The Protestant army laid siege to several cities in the Poitou and Saintonge regions (to protect La Rochelle), and then Angoulême and Cognac. At the Battle of Jarnac (16 March 1569), the prince of Condé was killed, forcing Admiral de Coligny to take command of the Protestant forces, nominally on behalf of Condé's 16-year-old son, Henry, and the 15-year-old Henry of Navarre, who were presented by Jeanne d'Albret as the legitimate leaders of the Huguenot cause against royal authority. The Battle of La Roche-l'Abeille was a nominal victory for the Huguenots, but they were unable to seize control of Poitiers and were soundly defeated at the Battle of Moncontour (30 October 1569). Coligny and his troops retreated to the south-west and regrouped with Gabriel, comte de Montgomery, and in spring of 1570, they pillaged Toulouse, cut a path through the south of France, and went up the Rhone valley up to La Charité-sur-Loire. The staggering royal debt and Charles IX's desire to seek a peaceful solution led to the Peace of Saint-Germain-en-Laye (8 August 1570), negotiated by Jeanne d'Albret, which once more allowed some concessions to the Huguenots.

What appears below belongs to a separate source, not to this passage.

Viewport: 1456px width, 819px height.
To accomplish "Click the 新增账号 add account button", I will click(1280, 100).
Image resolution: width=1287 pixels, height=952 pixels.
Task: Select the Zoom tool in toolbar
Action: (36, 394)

With the kingdom once more at peace, the crown began seeking a policy of reconciliation to bring the fractured polity back together. One key part of this was to be a marriage between Navarre, the son of Jeanne d'Albret and Antoine of Navarre, and Margaret of Valois, the king's sister. Albret was hesitant, worried it might lead to the abjuration of her son, and it took until March 1572 for the contract to be signed.
Coligny, who had a price on his head during the third civil war, was restored to favour through the peace, and received lavishly at court in August 1571. He firmly believed that France should invade the Spanish Netherlands to unify the Catholics and Huguenots behind the king. Charles, however, was unwilling to provide more than covert support to this project, not wanting open war with Spain. The council was unanimous in rejecting Coligny's policy and he left court, not finding it welcoming.
In August, the wedding was finally held, and all the most powerful Huguenot aristocracy had entered Paris for the occasion. A few days after the wedding, Coligny was shot on his way home from council. The outraged Huguenot nobility demanded justice which the king promised to provide. Catherine, Guise, Anjou, and Alba were all variously suspected, though the Huguenot nobility directed their anger primarily at Guise, threatening to kill him in front of the king.